The amount of employee data that organizations collect is exploding with the digitization of work and with novel digital connections with employees such as workforce wearables (e.g., smart watch, wearable panic button) and mobile devices. We suspect few leaders appreciate the diversity and volume of data about employees that their organizations are amassing. Just during the recent pandemic, employee data has expanded to include vaccination cards and frequent health checks, virtual meeting behaviors, and work-life surveys.
At most large global firms, people and workforce analytics are mainstream initiatives led by HR leaders. But increasingly employee data is being used beyond HR, and it is being combined in new ways. In recent MIT CISR research, we studied dozens of AI projects, many of which included employee data.[foot]In 2019–2020, MIT CISR researchers conducted 100 interviews with participants of 52 distinct AI projects at 48 firms. In 2021, the authors reviewed 22 of the projects that demonstrated significant use of employee data and analyzed them using the lens of the CARE framework.[/foot] For example, one initiative analyzed deidentified employee badge use, affiliated business unit, Wi-Fi device connection activity, and building characteristics to generate insights about building occupancy, and saved the organization millions of dollars in reduced heating and cooling costs.
Innovative uses of employee data, however, can surface uncomfortable insights. Particularly in digital transformation contexts, employee behaviors and knowledge are key to understanding how an organization has historically operated. This understanding can expose opportunities for improvement, and lead to unanticipated outcomes when the organization decides to radically alter or eradicate work tasks moving forward. Such uses of the data can cause tensions and be fraught with gnarly ethical concerns.
Organizations may be tempted to govern employee data by relying on guidance from regulations such as GDPR and HIPAA, which are rooted in personal data privacy and protection. But these laws fall short when it comes to ethical oversight of employee data use. For one thing, employees present with ethical complexity due to the employer-employee relationship and because of their embeddedness in firm operations. Also, MIT CISR research has shown that a regulatory-based perspective is not broad or deep enough to comprehensively oversee the internal and external use of people data; firms need a capability known as Acceptable Data Use (ADU) that includes legal, regulatory, and ethical oversight practices.[foot]B. H. Wixom and M. L. Markus, “To Develop Acceptable Data Use, Build Company Norms,” MIT Sloan CISR Research Briefing, Vol. XVII, No. 4, April 2017, https://cisr.mit.edu/publication/2017_0401_AcceptableDataUse_WixomMarkus.[/foot] ADU also covers values-based oversight, which incorporates the expectations and desires of the organization and key stakeholders such as customers, donors, and suppliers.

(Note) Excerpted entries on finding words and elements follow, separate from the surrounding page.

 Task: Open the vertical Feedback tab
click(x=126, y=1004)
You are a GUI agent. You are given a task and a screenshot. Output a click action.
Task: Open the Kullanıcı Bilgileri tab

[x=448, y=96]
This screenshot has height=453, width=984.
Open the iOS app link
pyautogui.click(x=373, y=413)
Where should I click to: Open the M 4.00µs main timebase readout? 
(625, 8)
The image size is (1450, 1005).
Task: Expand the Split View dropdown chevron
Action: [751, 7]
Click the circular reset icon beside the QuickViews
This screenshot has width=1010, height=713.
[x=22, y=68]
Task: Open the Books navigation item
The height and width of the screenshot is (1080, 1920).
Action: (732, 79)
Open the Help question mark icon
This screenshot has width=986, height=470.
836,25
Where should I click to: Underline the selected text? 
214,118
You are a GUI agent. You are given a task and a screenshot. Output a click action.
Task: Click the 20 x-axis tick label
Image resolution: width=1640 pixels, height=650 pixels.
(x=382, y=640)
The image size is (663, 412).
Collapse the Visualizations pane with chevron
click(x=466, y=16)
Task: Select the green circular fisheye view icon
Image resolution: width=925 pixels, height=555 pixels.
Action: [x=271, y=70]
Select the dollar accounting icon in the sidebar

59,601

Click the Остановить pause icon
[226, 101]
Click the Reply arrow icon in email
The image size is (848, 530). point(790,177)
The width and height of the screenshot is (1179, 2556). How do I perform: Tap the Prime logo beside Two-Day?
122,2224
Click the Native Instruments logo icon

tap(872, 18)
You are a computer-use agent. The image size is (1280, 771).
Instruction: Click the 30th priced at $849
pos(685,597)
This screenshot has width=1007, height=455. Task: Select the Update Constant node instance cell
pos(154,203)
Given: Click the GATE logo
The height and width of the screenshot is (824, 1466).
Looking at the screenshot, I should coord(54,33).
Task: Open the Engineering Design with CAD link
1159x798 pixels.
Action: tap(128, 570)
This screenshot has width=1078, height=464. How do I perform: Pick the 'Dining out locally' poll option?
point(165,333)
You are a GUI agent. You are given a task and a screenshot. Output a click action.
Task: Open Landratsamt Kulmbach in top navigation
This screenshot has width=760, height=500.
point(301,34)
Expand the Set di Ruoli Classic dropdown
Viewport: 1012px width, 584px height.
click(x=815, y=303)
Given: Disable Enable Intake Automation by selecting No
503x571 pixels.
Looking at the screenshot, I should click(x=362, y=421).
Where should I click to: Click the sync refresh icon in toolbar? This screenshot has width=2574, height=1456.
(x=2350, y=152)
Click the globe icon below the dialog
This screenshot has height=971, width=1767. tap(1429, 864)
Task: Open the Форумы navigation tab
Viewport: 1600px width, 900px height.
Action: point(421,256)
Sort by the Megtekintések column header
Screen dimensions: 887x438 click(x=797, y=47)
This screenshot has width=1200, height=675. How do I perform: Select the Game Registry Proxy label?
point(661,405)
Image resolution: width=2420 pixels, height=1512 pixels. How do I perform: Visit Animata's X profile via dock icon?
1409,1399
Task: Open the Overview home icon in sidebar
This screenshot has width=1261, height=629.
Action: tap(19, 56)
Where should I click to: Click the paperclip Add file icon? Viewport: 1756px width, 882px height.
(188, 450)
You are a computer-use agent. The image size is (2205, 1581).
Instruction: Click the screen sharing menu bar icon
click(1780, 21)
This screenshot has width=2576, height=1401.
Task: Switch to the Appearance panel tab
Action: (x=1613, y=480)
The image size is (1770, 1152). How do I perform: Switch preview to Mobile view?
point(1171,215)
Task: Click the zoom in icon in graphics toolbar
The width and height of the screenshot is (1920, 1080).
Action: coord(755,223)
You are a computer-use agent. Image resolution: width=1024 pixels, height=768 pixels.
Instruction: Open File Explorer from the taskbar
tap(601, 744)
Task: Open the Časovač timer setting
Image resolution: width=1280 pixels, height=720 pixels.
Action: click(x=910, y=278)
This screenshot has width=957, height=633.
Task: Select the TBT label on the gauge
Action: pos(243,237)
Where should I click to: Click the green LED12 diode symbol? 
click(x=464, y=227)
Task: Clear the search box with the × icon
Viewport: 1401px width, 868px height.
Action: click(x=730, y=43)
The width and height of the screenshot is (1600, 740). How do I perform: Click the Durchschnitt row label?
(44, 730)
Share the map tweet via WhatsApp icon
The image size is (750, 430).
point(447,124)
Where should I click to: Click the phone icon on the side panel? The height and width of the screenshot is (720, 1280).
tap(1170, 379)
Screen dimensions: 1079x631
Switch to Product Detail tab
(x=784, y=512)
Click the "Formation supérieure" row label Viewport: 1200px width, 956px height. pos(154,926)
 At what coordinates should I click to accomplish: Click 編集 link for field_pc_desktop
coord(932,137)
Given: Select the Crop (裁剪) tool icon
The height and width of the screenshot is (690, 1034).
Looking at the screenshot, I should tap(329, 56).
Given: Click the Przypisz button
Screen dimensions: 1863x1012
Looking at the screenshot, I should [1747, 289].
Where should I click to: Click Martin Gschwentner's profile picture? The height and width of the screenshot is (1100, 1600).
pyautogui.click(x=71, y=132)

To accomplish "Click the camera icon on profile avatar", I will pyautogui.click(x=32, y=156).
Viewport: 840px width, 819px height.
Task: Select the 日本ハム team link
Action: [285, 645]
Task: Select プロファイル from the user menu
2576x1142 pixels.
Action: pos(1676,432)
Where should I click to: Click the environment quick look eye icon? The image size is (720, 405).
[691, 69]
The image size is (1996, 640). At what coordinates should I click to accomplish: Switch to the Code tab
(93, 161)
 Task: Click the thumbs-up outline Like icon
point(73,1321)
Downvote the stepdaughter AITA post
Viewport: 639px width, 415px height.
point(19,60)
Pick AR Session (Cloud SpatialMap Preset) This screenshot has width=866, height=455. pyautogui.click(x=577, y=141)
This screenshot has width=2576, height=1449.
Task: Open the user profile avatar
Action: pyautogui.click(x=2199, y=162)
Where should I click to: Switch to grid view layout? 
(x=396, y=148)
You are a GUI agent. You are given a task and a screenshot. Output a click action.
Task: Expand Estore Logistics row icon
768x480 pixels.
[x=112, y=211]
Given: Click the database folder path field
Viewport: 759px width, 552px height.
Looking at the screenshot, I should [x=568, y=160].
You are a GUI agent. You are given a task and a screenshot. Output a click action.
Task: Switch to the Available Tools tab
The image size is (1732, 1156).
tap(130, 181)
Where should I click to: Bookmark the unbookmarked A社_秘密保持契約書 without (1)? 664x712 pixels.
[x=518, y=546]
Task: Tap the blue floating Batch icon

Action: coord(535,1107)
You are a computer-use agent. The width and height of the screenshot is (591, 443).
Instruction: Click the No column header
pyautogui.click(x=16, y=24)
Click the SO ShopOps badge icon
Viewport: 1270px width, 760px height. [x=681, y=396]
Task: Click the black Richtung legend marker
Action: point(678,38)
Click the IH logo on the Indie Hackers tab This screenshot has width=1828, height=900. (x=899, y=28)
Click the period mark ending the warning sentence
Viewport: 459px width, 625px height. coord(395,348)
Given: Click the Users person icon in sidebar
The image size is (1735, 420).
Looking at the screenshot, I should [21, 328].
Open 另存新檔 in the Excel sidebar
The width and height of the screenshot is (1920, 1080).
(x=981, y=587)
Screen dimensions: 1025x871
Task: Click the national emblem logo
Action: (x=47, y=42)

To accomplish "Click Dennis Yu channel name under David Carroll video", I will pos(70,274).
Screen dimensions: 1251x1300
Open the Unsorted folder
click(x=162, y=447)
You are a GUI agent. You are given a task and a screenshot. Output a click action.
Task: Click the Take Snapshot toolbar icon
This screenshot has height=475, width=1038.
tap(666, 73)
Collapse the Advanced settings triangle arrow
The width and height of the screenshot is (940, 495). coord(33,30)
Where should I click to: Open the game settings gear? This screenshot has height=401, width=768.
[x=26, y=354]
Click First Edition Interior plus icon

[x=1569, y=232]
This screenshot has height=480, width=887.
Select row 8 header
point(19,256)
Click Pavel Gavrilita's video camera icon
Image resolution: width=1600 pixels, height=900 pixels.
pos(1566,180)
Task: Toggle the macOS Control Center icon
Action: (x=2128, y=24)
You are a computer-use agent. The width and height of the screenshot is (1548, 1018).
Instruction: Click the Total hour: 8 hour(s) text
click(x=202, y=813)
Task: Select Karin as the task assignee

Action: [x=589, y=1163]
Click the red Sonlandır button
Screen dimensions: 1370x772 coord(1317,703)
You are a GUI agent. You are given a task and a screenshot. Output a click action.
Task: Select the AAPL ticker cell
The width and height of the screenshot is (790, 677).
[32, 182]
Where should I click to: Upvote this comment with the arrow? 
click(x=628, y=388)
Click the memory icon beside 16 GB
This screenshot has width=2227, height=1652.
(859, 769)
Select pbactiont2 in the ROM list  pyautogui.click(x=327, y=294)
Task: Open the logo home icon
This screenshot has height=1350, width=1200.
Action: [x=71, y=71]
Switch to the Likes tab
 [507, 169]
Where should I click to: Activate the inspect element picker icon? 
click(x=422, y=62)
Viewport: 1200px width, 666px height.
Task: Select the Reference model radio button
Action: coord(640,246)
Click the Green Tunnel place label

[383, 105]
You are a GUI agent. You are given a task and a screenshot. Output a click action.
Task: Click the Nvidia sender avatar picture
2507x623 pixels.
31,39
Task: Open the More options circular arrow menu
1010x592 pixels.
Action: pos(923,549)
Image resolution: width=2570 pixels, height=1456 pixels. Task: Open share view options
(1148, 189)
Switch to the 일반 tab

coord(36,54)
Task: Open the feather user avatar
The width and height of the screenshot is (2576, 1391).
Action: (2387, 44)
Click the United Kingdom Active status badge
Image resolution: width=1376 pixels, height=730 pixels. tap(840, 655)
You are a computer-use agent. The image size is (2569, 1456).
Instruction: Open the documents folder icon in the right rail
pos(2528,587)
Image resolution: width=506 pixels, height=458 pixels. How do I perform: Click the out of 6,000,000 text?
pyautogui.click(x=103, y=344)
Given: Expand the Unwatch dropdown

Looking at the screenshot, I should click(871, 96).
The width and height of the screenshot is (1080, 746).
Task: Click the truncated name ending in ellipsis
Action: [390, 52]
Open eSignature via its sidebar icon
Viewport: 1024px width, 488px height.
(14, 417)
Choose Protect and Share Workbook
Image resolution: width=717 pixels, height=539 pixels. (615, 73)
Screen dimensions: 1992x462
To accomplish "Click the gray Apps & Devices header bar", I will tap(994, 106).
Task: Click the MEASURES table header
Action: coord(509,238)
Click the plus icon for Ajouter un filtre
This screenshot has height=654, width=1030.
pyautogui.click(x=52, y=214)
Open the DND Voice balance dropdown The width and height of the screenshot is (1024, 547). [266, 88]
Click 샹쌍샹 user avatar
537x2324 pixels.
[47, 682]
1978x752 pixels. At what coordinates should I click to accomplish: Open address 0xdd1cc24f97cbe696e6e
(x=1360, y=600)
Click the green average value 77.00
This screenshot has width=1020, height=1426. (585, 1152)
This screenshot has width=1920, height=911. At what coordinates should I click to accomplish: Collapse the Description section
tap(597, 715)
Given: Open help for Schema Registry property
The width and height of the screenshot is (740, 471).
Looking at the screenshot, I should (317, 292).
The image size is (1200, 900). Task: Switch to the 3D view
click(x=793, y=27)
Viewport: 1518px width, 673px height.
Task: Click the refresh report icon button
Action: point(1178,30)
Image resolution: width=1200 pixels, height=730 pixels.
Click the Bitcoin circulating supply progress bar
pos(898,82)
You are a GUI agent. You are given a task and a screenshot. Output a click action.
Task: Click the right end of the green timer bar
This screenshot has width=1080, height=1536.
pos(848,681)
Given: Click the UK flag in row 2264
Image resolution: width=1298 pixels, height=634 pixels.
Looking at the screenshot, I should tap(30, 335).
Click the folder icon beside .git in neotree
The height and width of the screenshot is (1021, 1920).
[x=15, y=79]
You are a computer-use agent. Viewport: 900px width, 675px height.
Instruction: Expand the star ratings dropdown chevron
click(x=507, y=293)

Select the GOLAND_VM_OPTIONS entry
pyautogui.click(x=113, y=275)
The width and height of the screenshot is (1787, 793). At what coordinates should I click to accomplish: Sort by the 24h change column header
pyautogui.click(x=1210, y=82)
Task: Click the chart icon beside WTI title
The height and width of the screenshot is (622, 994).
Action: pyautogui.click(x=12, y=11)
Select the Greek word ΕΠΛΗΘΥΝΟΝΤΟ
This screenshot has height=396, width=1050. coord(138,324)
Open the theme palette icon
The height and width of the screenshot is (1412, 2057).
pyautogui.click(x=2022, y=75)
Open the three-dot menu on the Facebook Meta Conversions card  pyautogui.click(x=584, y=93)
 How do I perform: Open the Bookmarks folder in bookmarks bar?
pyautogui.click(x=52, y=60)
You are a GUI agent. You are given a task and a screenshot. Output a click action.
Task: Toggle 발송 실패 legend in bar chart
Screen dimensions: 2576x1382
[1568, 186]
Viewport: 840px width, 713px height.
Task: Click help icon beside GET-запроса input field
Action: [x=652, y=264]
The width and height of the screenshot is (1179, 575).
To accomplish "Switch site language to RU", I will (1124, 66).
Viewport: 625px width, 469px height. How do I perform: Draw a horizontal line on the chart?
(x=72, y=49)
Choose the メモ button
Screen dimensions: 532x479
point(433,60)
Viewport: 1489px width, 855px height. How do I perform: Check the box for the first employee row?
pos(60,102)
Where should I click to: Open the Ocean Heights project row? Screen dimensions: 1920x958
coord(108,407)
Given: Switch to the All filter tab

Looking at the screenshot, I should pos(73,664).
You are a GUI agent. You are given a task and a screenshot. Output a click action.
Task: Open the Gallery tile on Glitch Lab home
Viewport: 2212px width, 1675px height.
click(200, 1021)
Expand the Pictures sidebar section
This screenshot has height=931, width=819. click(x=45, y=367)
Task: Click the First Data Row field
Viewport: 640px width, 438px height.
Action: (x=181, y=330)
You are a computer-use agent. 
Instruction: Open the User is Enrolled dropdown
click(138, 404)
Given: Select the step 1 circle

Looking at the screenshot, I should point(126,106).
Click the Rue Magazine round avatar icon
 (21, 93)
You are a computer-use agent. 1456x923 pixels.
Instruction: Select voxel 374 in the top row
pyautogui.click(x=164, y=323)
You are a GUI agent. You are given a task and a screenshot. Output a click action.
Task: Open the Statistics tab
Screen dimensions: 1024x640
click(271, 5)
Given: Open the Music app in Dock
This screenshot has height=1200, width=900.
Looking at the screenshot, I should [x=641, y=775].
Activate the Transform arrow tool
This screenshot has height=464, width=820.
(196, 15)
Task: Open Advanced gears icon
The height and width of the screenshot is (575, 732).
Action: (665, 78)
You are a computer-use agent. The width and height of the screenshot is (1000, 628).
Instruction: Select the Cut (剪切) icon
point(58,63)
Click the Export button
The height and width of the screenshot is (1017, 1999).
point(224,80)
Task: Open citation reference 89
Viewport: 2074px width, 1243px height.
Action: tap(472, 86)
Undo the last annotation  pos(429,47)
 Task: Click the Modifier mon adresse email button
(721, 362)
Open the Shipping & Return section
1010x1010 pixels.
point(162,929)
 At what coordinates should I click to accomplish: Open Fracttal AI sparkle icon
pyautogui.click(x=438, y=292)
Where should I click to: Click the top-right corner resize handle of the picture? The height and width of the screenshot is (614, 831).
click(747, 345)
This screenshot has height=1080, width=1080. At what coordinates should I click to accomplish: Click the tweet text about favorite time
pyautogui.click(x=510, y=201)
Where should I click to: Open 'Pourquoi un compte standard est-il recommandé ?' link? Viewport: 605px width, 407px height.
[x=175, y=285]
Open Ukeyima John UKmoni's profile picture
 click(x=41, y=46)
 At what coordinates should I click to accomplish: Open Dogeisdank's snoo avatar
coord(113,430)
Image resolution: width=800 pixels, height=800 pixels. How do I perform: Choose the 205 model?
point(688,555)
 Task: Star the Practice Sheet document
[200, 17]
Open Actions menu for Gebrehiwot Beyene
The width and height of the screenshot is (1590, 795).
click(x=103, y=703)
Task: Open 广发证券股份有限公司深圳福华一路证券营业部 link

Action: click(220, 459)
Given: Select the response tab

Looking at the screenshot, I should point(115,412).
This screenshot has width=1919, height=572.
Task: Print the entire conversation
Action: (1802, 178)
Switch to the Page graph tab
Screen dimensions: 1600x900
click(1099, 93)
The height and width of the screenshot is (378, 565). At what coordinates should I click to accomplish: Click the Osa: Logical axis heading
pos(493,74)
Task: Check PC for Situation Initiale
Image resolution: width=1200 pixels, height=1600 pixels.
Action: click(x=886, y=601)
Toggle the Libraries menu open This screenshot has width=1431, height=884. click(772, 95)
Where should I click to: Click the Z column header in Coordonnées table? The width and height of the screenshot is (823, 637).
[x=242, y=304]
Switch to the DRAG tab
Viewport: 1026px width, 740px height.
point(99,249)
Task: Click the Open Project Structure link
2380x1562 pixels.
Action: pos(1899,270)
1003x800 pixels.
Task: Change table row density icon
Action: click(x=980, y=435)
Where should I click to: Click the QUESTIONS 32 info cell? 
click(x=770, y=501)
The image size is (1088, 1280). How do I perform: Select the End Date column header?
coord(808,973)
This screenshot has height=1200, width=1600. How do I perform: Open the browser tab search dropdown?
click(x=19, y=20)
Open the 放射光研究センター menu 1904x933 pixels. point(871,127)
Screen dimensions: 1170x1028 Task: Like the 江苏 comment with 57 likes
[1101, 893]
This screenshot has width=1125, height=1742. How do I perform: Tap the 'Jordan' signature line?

An academic article published this year by the first two authors of this briefing suggests that leaders can effectively manage ADU-associated ethical and values-based requirements of employee data use by focusing on dignity.[foot]Dorothy E. Leidner and Olgerta Tona, “The CARE Theory of Dignity and Personal Data Digitization,” MIS Quarterly, Vol. 45, No. 1b, January 15, 2021, https://misq.org/the-care-theory-of-dignity-and-personal-data-digitalization.html.[/foot] In fact, we believe that putting dignity at the center of acceptable data use not only improves ADU management but also allows transformation leaders to reinforce the organization’s regard for its employees.